After this weekend I am almost ready to go. I am mostly packed, have only one more type of batteries to purchase, purchased new songs and t.v. shows for my iPod, figured out how to use the water purifier, determined that Liberian power outlets are the same as in the U.S. and have only a couple more things to finish in the way of trip preparations. I now need to get work stuff in order and get the home stuff figured out and I will be all set to go. Hard to believe we're almost on our way. Such an adventure awaits!

Saturday, February 5, 2011

The Journey

"A journey of a thousand miles begins with a single step." -- Confucius
View from the classroom window.
I spent this last week in Colorado Springs at the Center for Creative Leadership where I took part in a course called "Developing the Strategic Leader". There were 19 participants from all over the world from different industries, experiences and backgrounds. The week was centered around self discovery through assessments, one-on-one coaching, peer feedback and a giant business simulation which allowed us to work together while developing strategies.
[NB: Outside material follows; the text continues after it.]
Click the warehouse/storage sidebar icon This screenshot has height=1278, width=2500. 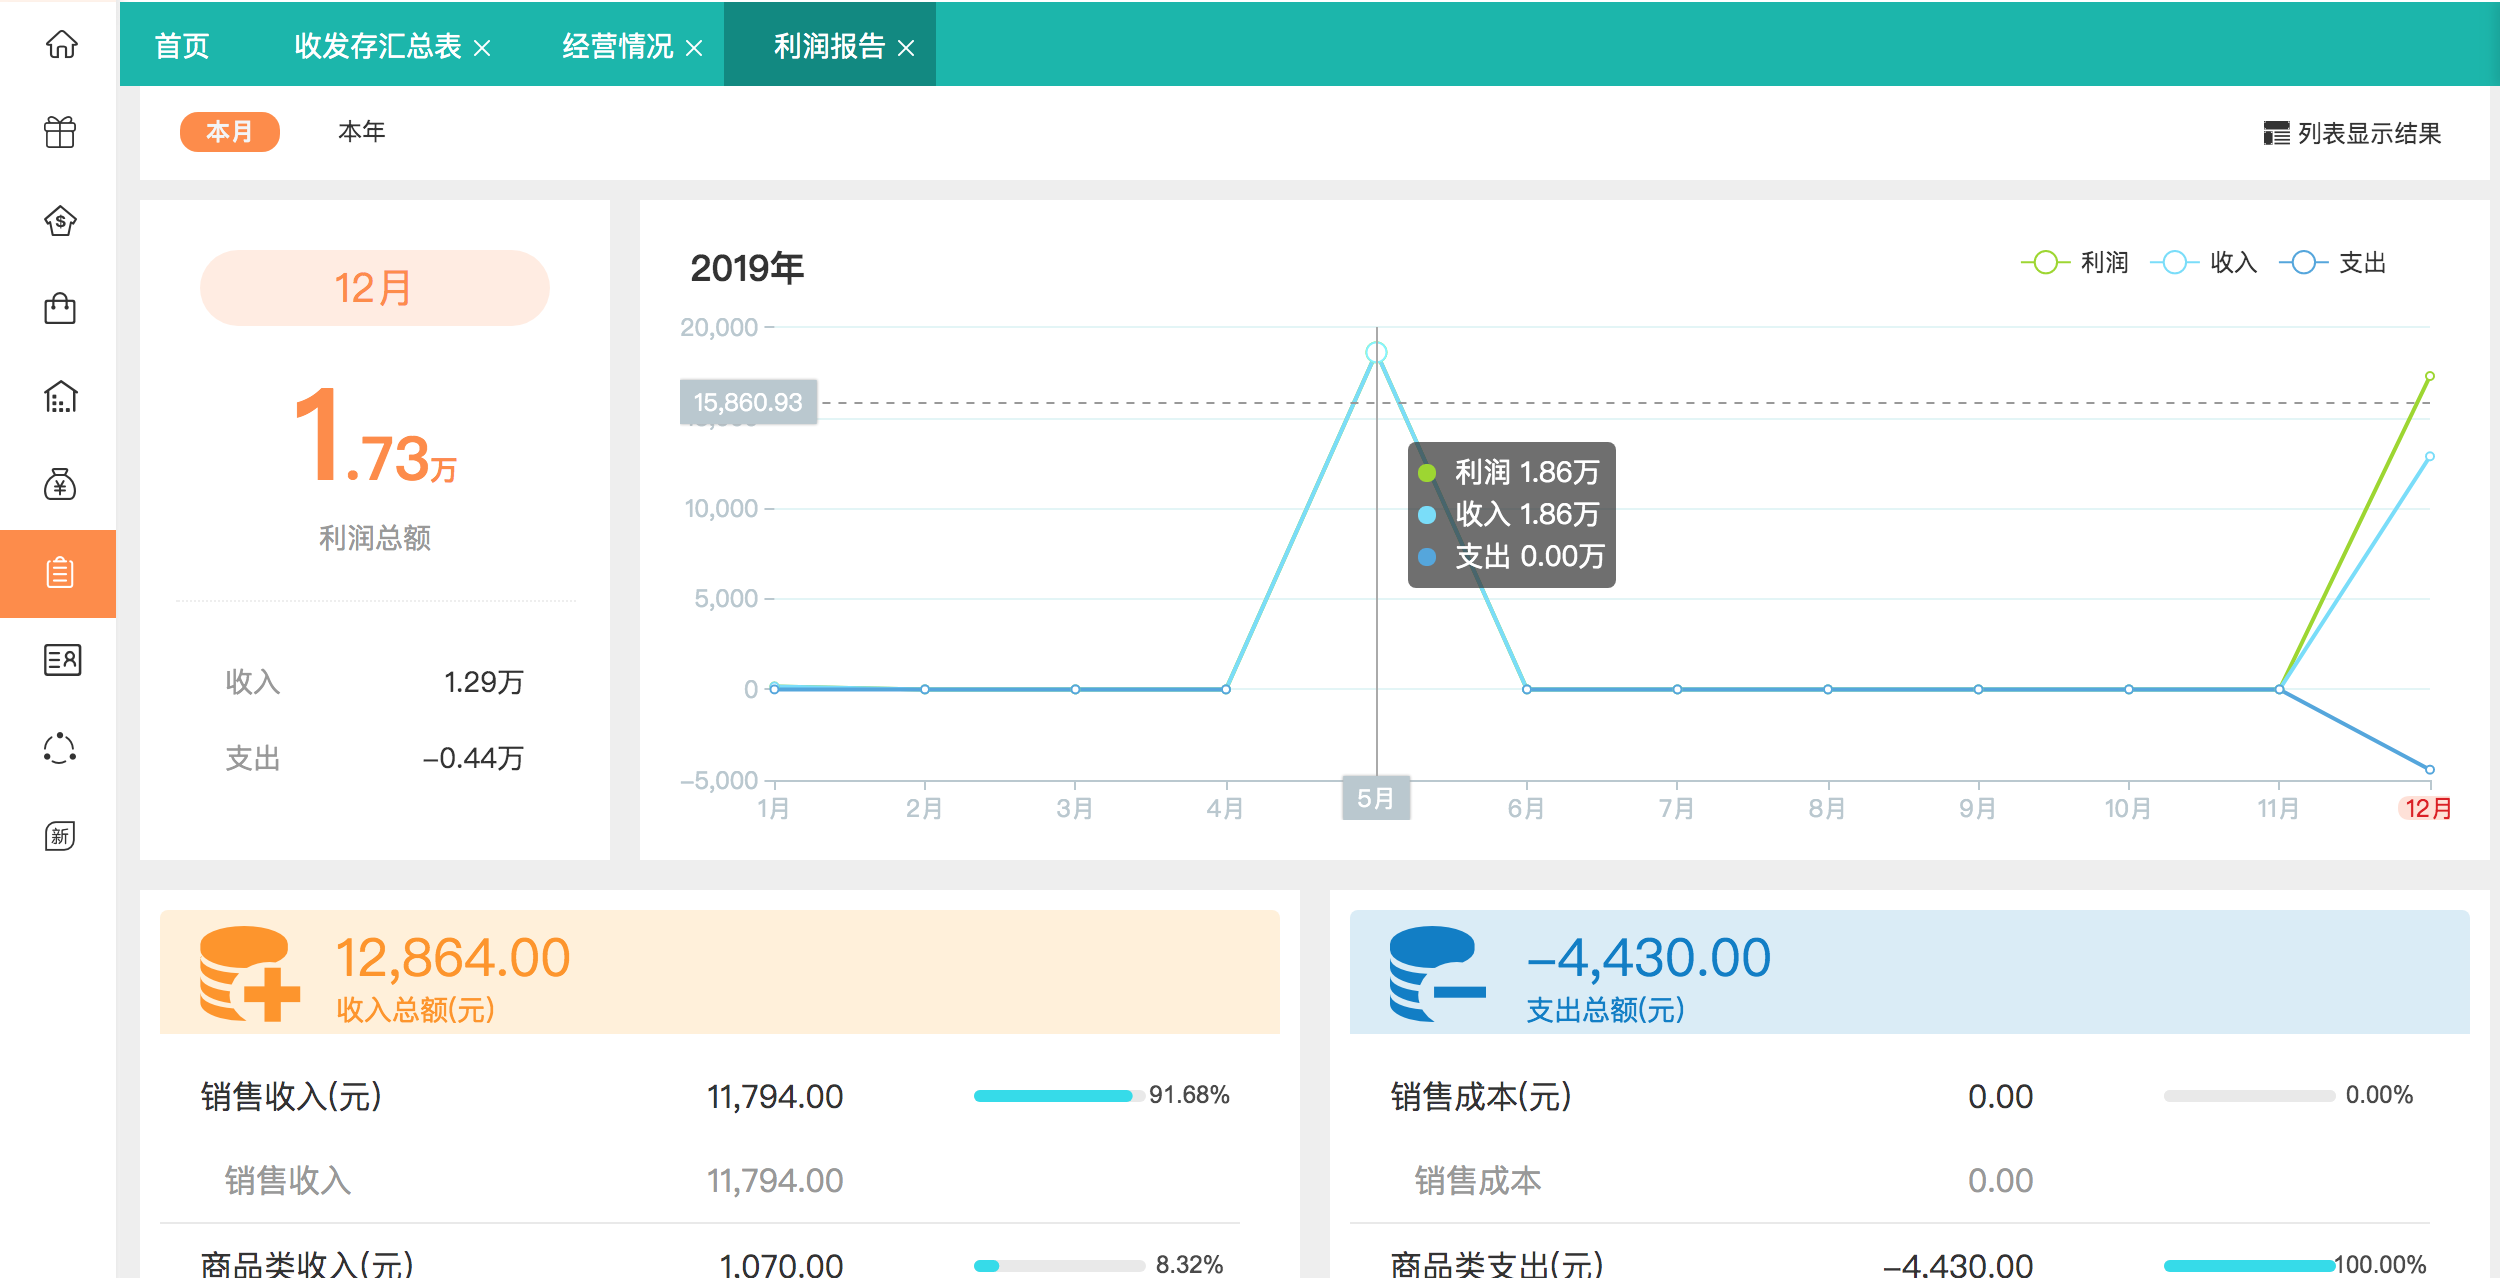pos(62,398)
It was an intensely rewarding week. I wanted to blog while I was away but in all honesty I didn't even have time to check my e-mails. Plus, it was nice to have a break from outside distractions. The people I met were fantastic, the lessons we learned were numerous and the week left me tired in a way I haven't felt since I came back from Madagascar. We had a lot of fun, forged friendships and ate way too much great food.

At first the timing of this course with my personal and work schedule seemed a little overwhelming with leaving for Liberia in just a week, but I am glad I went because I will have some additional time away from my normal life to reflect on what I learned about myself, my organization and the things I need to work on. Thanks for stopping by!